**Exercise requirements**: Can you copy the entries again, starting with the line containing "The image size is (1547, 784)." and going on through the end of the entries, swapping "text field" for "input box" and changing nothing else? Leave the pictures out of your answer.

:: Dataset entries

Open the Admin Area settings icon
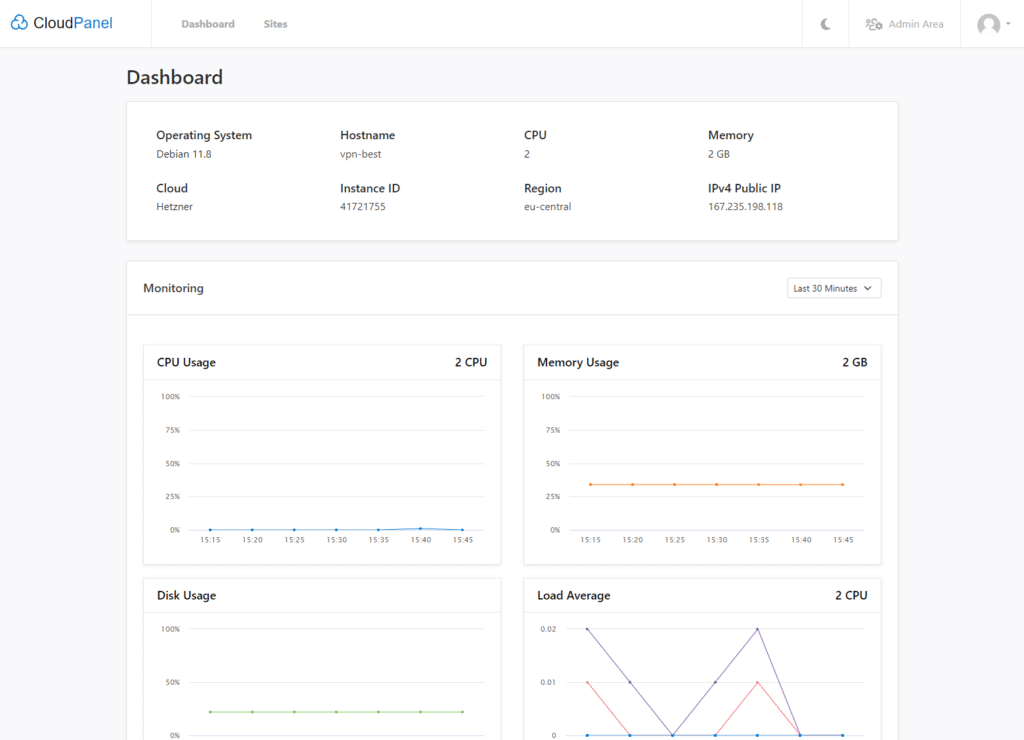The height and width of the screenshot is (740, 1024). point(874,23)
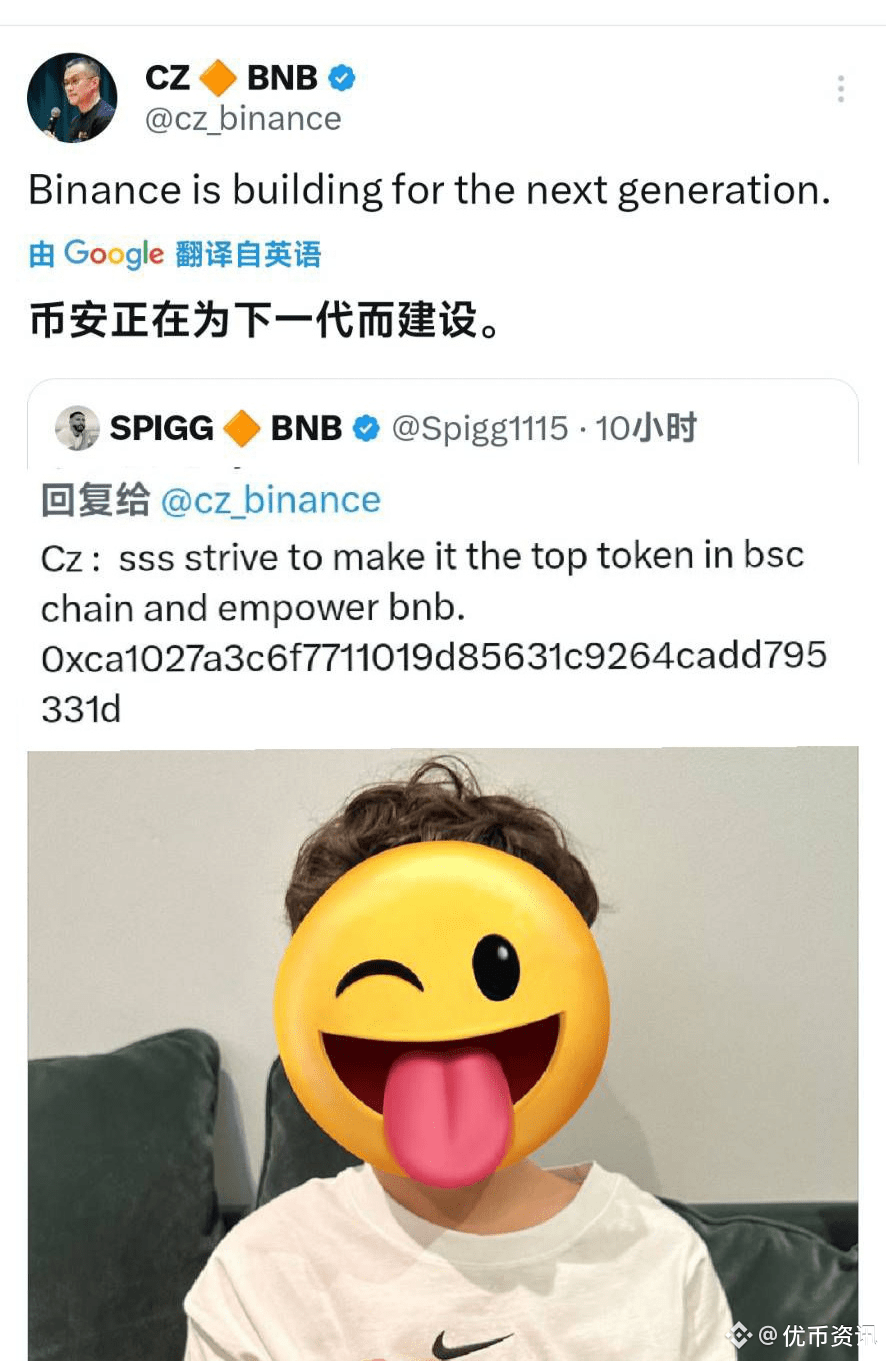886x1361 pixels.
Task: Click CZ's profile avatar photo
Action: point(72,98)
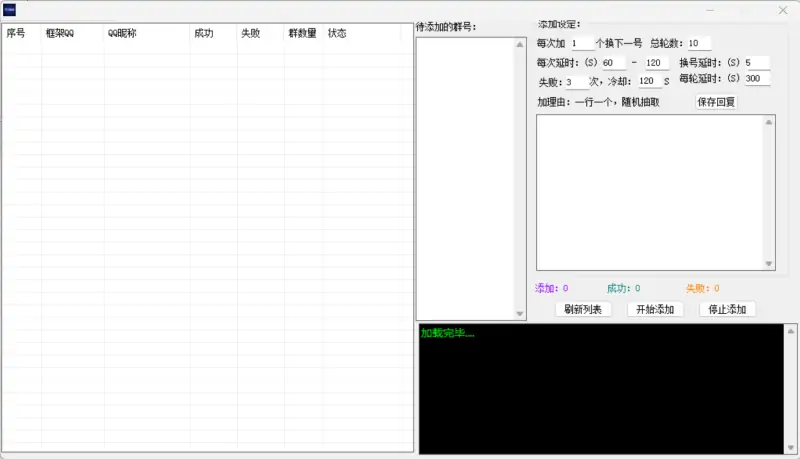Stop the process via the 停止添加 button
800x459 pixels.
click(727, 310)
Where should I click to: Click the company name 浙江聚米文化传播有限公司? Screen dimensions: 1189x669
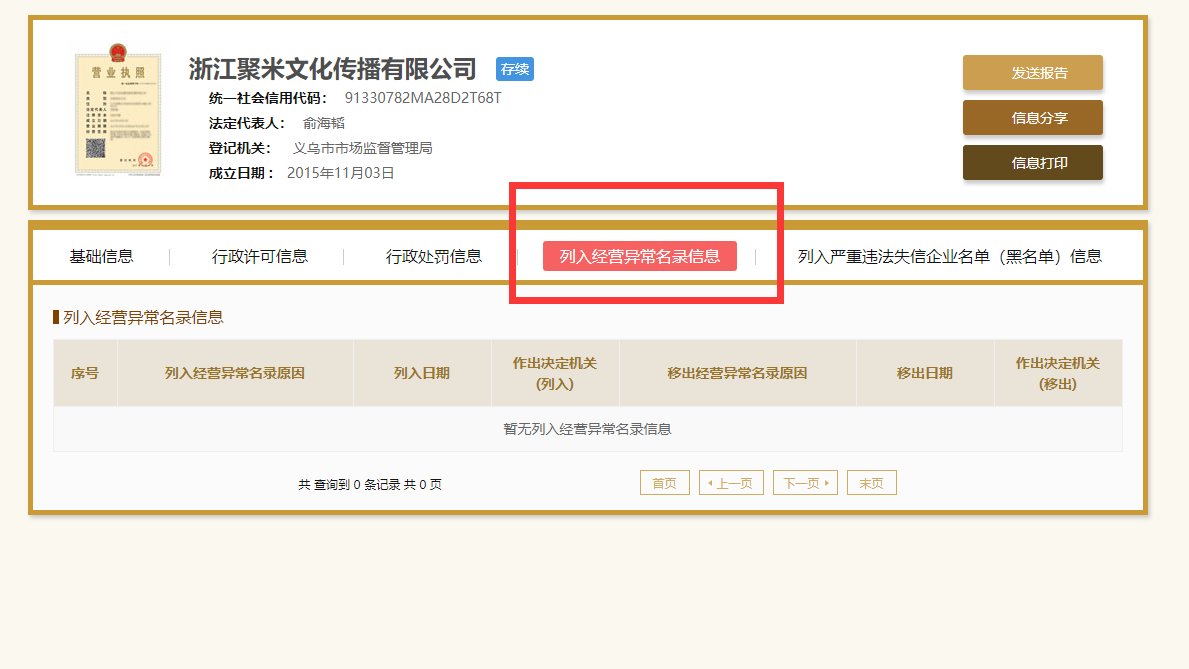(330, 69)
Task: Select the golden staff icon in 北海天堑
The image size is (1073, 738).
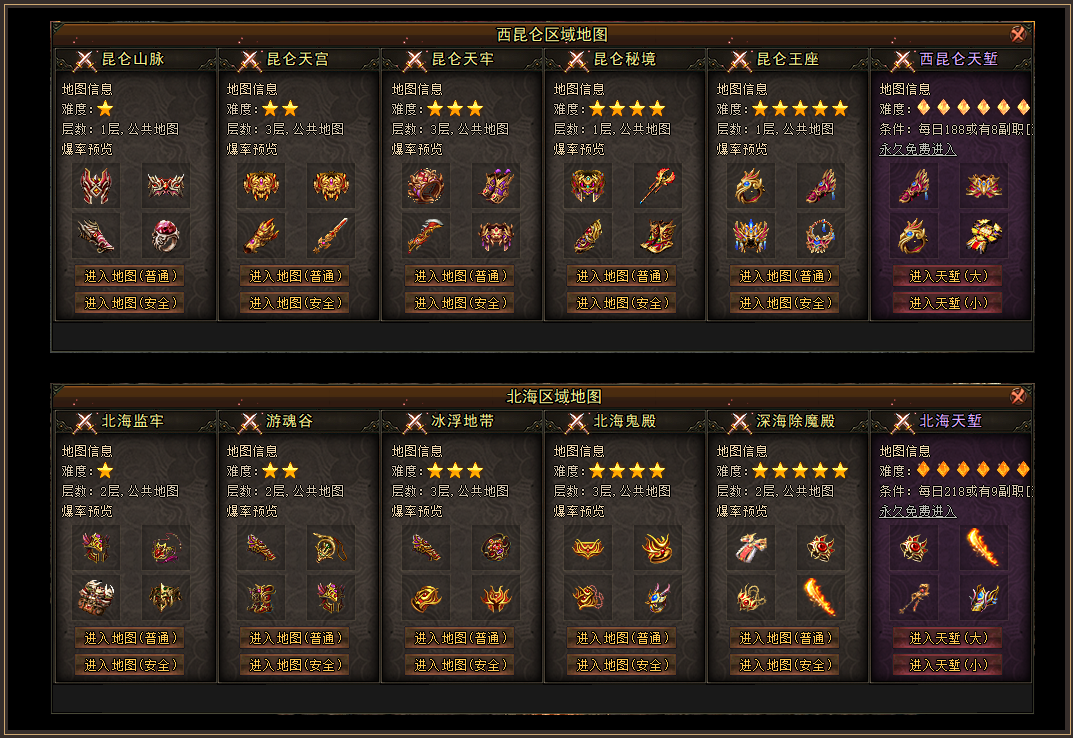Action: [x=914, y=598]

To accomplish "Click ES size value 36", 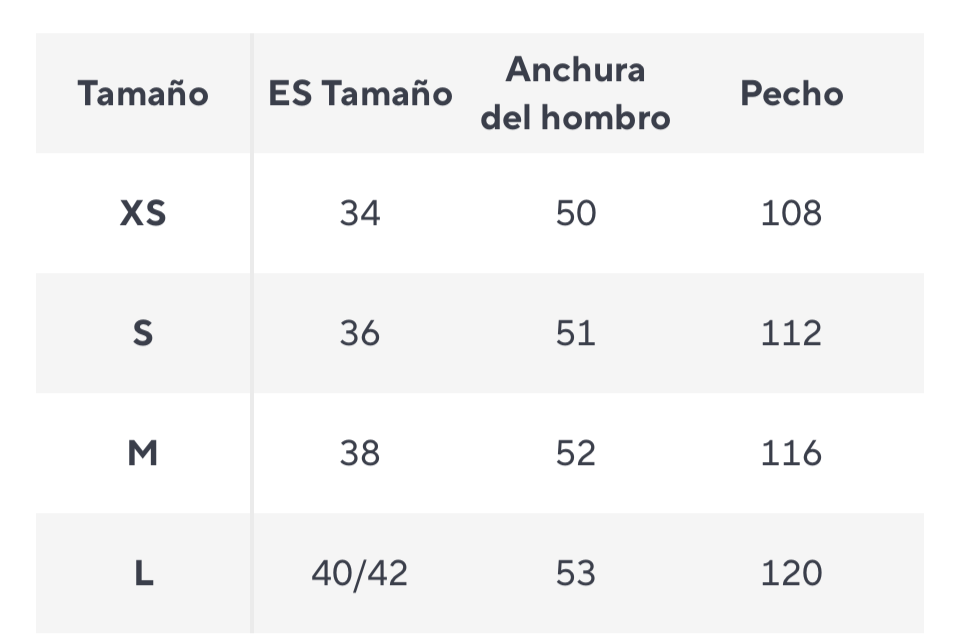I will tap(360, 333).
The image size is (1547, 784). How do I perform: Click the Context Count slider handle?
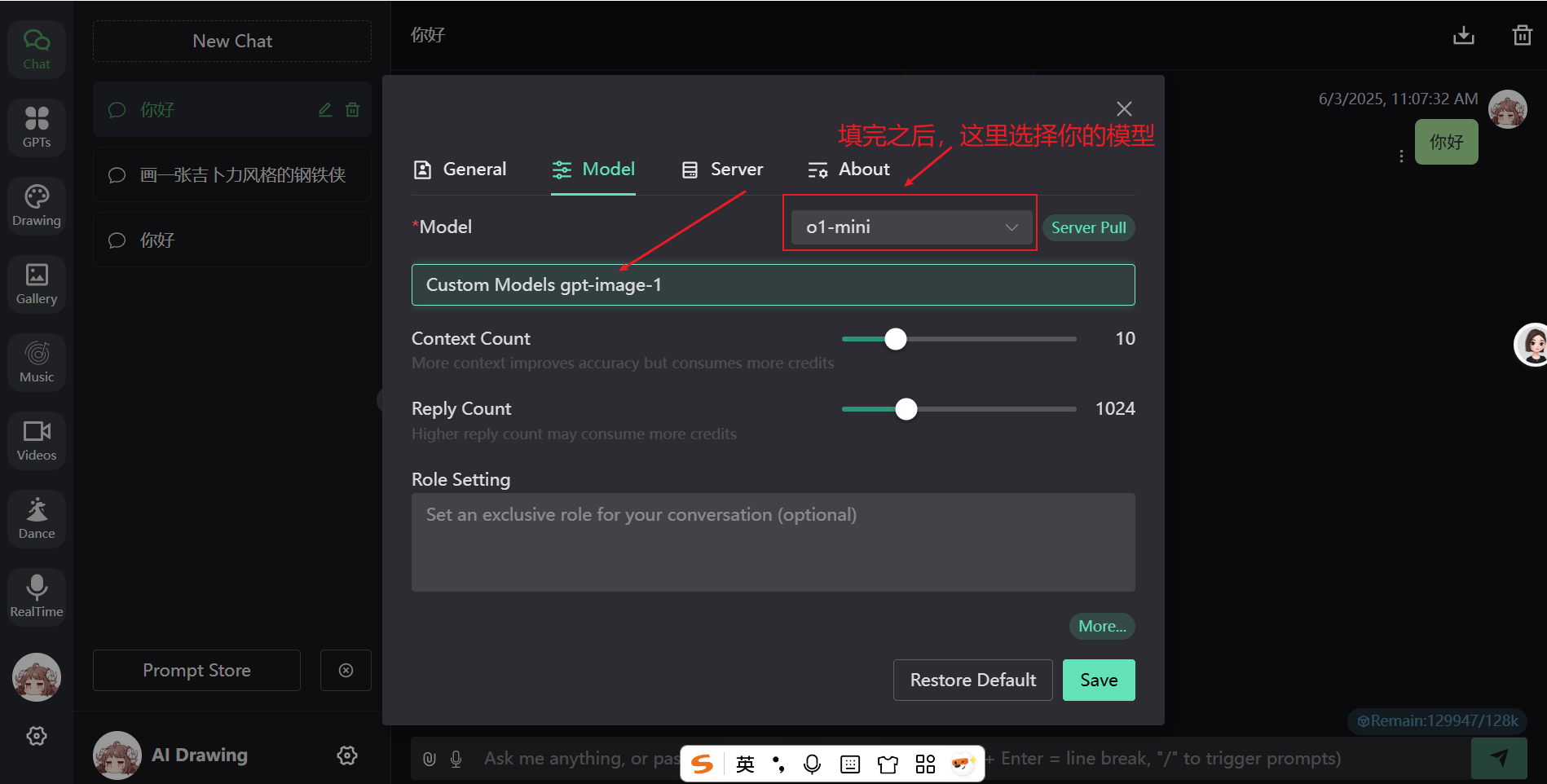coord(896,339)
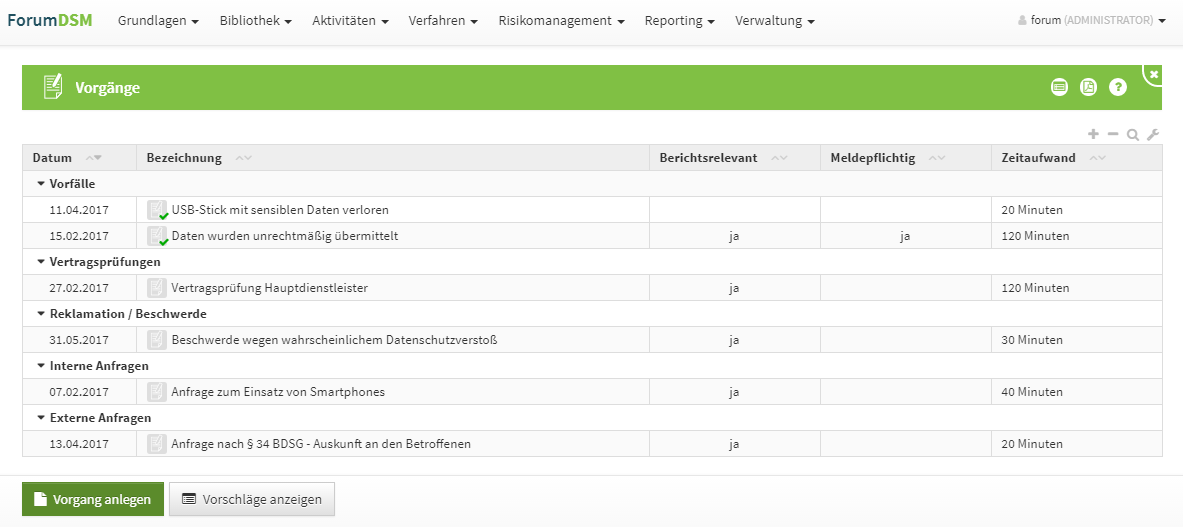This screenshot has width=1183, height=527.
Task: Click the list view icon in green header
Action: pos(1059,88)
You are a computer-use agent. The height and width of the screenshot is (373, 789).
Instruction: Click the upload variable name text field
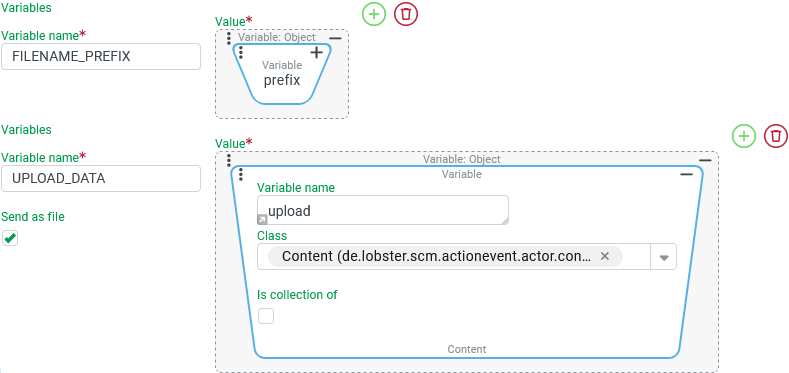click(x=383, y=210)
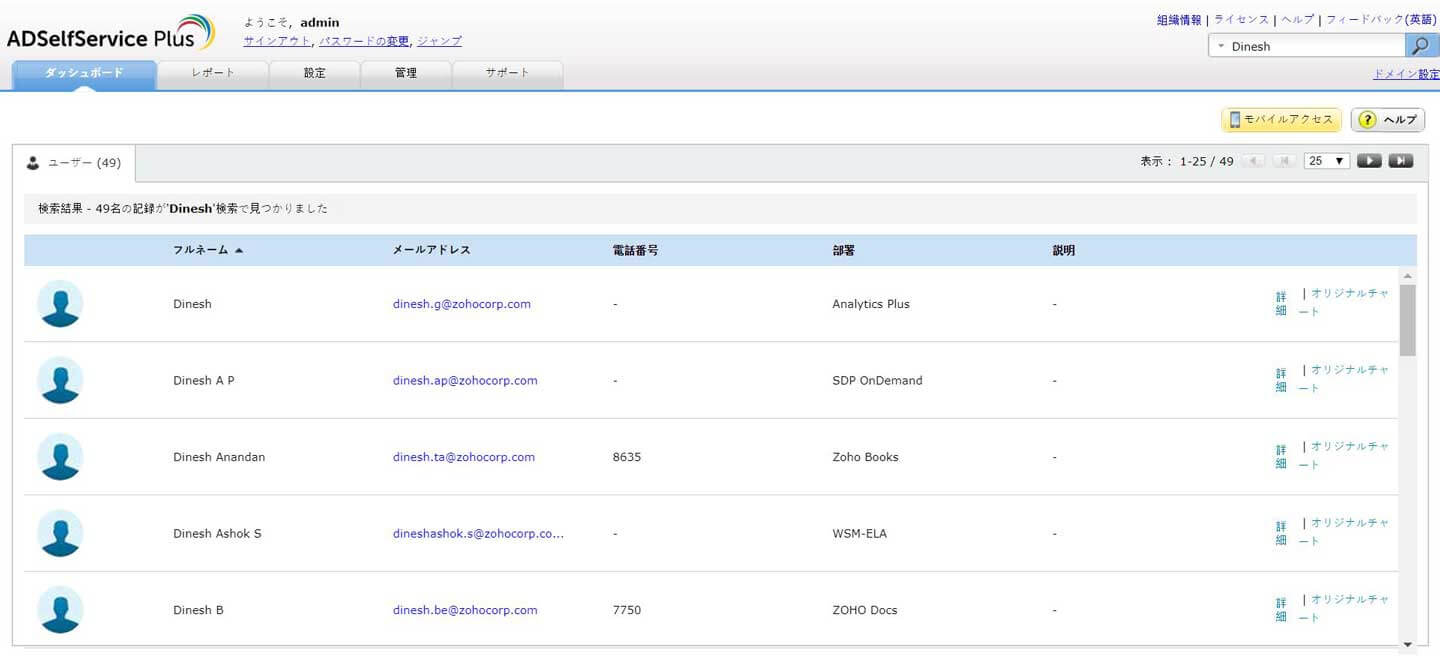
Task: Open the 管理 tab
Action: coord(406,73)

::::

**Full response**:
The image size is (1547, 784). How do I perform: Click the Context Count slider handle?
coord(896,339)
This screenshot has width=1183, height=527.
Task: Click the list view icon in green header
Action: pos(1059,88)
You are a computer-use agent. The height and width of the screenshot is (373, 789).
Instruction: Click the upload variable name input box
click(x=383, y=210)
Task: Open the 管理 tab
Action: coord(406,73)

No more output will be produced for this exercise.